Reference

Glossary

The proper names, in plain words. Every term a post links to lives here.

Lifespan
Total years lived, start to finish.
More years, or more good years?
Healthspan
Years lived in good health, strong, capable, disease-free. The number longevity actually cares about.
More years, or more good years?
Compression of morbidity
Squeezing the sick, frail years into the shortest window at the very end of life.
More years, or more good years?
Hallmarks of aging
The agreed list of twelve biological root drivers of ageing. They feed each other in a cascade rather than acting alone.
The hallmarks of aging
Cellular senescence
"Zombie cells" that stop dividing but refuse to die, leaking inflammatory signals into the body.
Inflammaging
The low-grade chronic inflammation that builds with age, a fire alarm that never switches off.
Proteostasis
The cell’s quality control for proteins: building, folding and clearing them.
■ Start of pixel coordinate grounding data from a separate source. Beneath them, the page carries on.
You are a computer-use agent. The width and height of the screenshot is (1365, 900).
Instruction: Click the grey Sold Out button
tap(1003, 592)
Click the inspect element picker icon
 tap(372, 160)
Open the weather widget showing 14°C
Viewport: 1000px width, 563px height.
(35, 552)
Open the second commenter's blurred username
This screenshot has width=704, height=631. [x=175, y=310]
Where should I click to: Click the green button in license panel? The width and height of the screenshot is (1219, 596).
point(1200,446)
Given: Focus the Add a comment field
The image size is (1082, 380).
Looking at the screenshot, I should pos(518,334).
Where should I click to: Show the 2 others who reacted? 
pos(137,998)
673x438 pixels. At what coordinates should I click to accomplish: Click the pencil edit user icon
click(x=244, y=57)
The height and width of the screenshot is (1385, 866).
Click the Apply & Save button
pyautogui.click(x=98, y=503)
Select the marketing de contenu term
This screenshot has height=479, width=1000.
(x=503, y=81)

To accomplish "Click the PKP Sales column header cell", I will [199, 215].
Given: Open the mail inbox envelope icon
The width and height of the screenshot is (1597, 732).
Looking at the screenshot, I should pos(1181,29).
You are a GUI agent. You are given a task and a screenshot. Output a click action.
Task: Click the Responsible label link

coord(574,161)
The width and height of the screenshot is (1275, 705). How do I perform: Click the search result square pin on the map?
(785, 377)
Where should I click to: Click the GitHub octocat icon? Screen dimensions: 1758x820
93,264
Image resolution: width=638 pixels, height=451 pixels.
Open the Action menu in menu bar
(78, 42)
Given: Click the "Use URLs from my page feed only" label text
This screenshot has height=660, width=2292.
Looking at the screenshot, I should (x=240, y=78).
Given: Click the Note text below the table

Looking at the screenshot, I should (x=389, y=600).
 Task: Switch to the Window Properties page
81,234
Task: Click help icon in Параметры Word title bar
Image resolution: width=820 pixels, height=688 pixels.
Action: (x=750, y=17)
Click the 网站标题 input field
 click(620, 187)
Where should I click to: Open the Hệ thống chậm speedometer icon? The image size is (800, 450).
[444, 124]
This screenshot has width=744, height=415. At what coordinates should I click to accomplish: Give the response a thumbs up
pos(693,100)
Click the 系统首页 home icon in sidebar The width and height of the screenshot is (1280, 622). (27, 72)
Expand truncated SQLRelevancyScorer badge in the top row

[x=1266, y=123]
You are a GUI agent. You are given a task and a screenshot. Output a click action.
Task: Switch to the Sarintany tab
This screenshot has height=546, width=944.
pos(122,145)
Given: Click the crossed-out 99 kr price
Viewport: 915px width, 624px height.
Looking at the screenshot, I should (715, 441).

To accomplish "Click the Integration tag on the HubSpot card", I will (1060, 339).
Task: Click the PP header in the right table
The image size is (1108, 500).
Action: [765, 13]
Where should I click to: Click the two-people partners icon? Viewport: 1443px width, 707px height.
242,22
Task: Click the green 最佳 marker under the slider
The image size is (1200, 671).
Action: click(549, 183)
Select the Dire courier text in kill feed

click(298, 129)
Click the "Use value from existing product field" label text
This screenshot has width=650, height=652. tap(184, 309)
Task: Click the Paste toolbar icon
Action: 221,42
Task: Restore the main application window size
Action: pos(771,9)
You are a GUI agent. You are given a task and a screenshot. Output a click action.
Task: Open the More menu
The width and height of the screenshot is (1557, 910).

It slows with age.
Nutrient sensing
How a cell detects food and energy and switches between growth and repair.
The build-vs-repair switch
mTOR
The master "grow" switch, turned up by protein and feeding. Builds muscle; harmful when always on.
The build-vs-repair switch
AMPK
The "repair / energy-low" switch, turned up by exercise and fasting. The counterweight to mTOR.
The build-vs-repair switch
Insulin resistance
When cells stop responding to insulin, so the body has to shout louder (high insulin). The start of metabolic disease.
The build-vs-repair switch
HOMA-IR
A simple calculation from fasting glucose and insulin that estimates insulin resistance.
The build-vs-repair switch
Mitochondria
The cell’s "batteries", the organelles that produce most of its usable energy (ATP). Fewer and leakier ones is a core driver of ageing.
Why you have to slow down to speed up
Mitochondrial biogenesis
The body building new mitochondria in response to aerobic training, more batteries, not just more charge.
VO₂max
The most oxygen you can use at full effort. A strong, re-testable predictor of how long and how well you live, the engine’s "ceiling".
Why you have to slow down to speed up
Zone 2
Easy, conversational-pace cardio. Hard enough to train the aerobic base, easy enough to hold a chat. Builds battery density.